* _Brief_
Please restate the data exactly, from the first line to the last.

(Stored data)
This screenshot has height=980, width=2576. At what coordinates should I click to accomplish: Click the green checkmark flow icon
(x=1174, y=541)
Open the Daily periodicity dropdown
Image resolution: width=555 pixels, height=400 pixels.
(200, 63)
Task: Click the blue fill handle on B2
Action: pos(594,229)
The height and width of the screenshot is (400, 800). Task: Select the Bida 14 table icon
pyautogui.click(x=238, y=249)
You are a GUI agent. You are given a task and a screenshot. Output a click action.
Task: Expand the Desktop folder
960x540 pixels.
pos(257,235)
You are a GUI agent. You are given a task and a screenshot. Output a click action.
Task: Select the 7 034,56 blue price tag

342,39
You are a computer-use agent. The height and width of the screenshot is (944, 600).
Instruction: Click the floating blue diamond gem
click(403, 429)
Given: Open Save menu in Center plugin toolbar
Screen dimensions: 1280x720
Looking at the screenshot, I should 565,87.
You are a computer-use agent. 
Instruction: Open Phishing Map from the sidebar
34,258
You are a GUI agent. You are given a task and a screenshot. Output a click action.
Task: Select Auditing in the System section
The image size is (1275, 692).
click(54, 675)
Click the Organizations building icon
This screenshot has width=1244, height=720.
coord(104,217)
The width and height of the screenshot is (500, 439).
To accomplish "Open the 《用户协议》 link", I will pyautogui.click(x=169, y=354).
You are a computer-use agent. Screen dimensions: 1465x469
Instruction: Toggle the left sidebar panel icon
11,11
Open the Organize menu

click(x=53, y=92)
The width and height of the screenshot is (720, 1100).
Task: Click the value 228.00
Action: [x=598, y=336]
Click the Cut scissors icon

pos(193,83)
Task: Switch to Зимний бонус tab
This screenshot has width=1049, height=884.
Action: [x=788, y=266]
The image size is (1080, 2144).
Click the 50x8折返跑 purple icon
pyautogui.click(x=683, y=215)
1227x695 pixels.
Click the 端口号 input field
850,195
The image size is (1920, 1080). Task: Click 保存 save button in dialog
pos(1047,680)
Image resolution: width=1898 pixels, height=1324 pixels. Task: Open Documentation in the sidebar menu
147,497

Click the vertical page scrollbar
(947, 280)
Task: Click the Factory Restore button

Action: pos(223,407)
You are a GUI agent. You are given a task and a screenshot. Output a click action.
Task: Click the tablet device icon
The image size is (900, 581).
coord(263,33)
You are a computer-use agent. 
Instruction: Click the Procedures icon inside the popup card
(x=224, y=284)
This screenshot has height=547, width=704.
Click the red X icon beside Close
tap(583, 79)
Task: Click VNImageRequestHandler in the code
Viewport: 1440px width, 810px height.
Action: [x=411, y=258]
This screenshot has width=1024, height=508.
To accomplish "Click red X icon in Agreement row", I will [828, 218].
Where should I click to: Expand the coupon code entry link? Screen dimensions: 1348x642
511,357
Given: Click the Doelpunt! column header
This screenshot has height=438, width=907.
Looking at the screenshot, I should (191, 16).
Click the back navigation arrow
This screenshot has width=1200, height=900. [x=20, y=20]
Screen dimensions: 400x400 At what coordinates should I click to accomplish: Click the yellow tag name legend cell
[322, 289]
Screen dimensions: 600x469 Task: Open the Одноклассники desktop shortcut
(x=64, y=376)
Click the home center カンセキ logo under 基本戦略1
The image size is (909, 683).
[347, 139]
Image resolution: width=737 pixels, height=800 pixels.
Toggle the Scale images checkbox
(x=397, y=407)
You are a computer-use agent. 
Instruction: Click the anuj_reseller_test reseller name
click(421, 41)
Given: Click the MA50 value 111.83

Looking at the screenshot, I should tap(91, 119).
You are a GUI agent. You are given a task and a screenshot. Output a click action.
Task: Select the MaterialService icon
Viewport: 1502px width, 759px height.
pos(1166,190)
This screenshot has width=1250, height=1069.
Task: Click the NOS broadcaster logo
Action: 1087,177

* _Answer to the problem_
This screenshot has height=980, width=2576. At what coordinates should I click to accomplish: Click the green checkmark flow icon
(x=1174, y=541)
Open the Daily periodicity dropdown
Image resolution: width=555 pixels, height=400 pixels.
(200, 63)
Task: Click the blue fill handle on B2
Action: pos(594,229)
The height and width of the screenshot is (400, 800). Task: Select the Bida 14 table icon
pyautogui.click(x=238, y=249)
You are a GUI agent. You are given a task and a screenshot. Output a click action.
Task: Expand the Desktop folder
960x540 pixels.
pos(257,235)
You are a GUI agent. You are given a task and a screenshot. Output a click action.
Task: Select the 7 034,56 blue price tag

342,39
You are a computer-use agent. The height and width of the screenshot is (944, 600).
Instruction: Click the floating blue diamond gem
click(403, 429)
Given: Open Save menu in Center plugin toolbar
Screen dimensions: 1280x720
Looking at the screenshot, I should 565,87.
You are a computer-use agent. 
Instruction: Open Phishing Map from the sidebar
34,258
You are a GUI agent. You are given a task and a screenshot. Output a click action.
Task: Select Auditing in the System section
The image size is (1275, 692).
click(54, 675)
Click the Organizations building icon
This screenshot has width=1244, height=720.
coord(104,217)
The width and height of the screenshot is (500, 439).
To accomplish "Open the 《用户协议》 link", I will pyautogui.click(x=169, y=354).
You are a computer-use agent. Screen dimensions: 1465x469
Instruction: Toggle the left sidebar panel icon
11,11
Open the Organize menu

click(x=53, y=92)
The width and height of the screenshot is (720, 1100).
Task: Click the value 228.00
Action: [x=598, y=336]
Click the Cut scissors icon

pos(193,83)
Task: Switch to Зимний бонус tab
This screenshot has width=1049, height=884.
Action: [x=788, y=266]
The image size is (1080, 2144).
Click the 50x8折返跑 purple icon
pyautogui.click(x=683, y=215)
1227x695 pixels.
Click the 端口号 input field
850,195
The image size is (1920, 1080). Task: Click 保存 save button in dialog
pos(1047,680)
Image resolution: width=1898 pixels, height=1324 pixels. Task: Open Documentation in the sidebar menu
147,497

Click the vertical page scrollbar
(947, 280)
Task: Click the Factory Restore button

Action: pos(223,407)
You are a GUI agent. You are given a task and a screenshot. Output a click action.
Task: Click the tablet device icon
The image size is (900, 581).
coord(263,33)
You are a computer-use agent. 
Instruction: Click the Procedures icon inside the popup card
(x=224, y=284)
This screenshot has height=547, width=704.
Click the red X icon beside Close
tap(583, 79)
Task: Click VNImageRequestHandler in the code
Viewport: 1440px width, 810px height.
Action: [x=411, y=258]
This screenshot has width=1024, height=508.
To accomplish "Click red X icon in Agreement row", I will [828, 218].
Where should I click to: Expand the coupon code entry link? Screen dimensions: 1348x642
511,357
Given: Click the Doelpunt! column header
This screenshot has height=438, width=907.
Looking at the screenshot, I should (191, 16).
Click the back navigation arrow
This screenshot has width=1200, height=900. [x=20, y=20]
Screen dimensions: 400x400 At what coordinates should I click to accomplish: Click the yellow tag name legend cell
[322, 289]
Screen dimensions: 600x469 Task: Open the Одноклассники desktop shortcut
(x=64, y=376)
Click the home center カンセキ logo under 基本戦略1
The image size is (909, 683).
[347, 139]
Image resolution: width=737 pixels, height=800 pixels.
Toggle the Scale images checkbox
(x=397, y=407)
You are a computer-use agent. 
Instruction: Click the anuj_reseller_test reseller name
click(421, 41)
Given: Click the MA50 value 111.83

Looking at the screenshot, I should tap(91, 119).
You are a GUI agent. You are given a task and a screenshot. Output a click action.
Task: Select the MaterialService icon
Viewport: 1502px width, 759px height.
pos(1166,190)
This screenshot has width=1250, height=1069.
Task: Click the NOS broadcaster logo
Action: 1087,177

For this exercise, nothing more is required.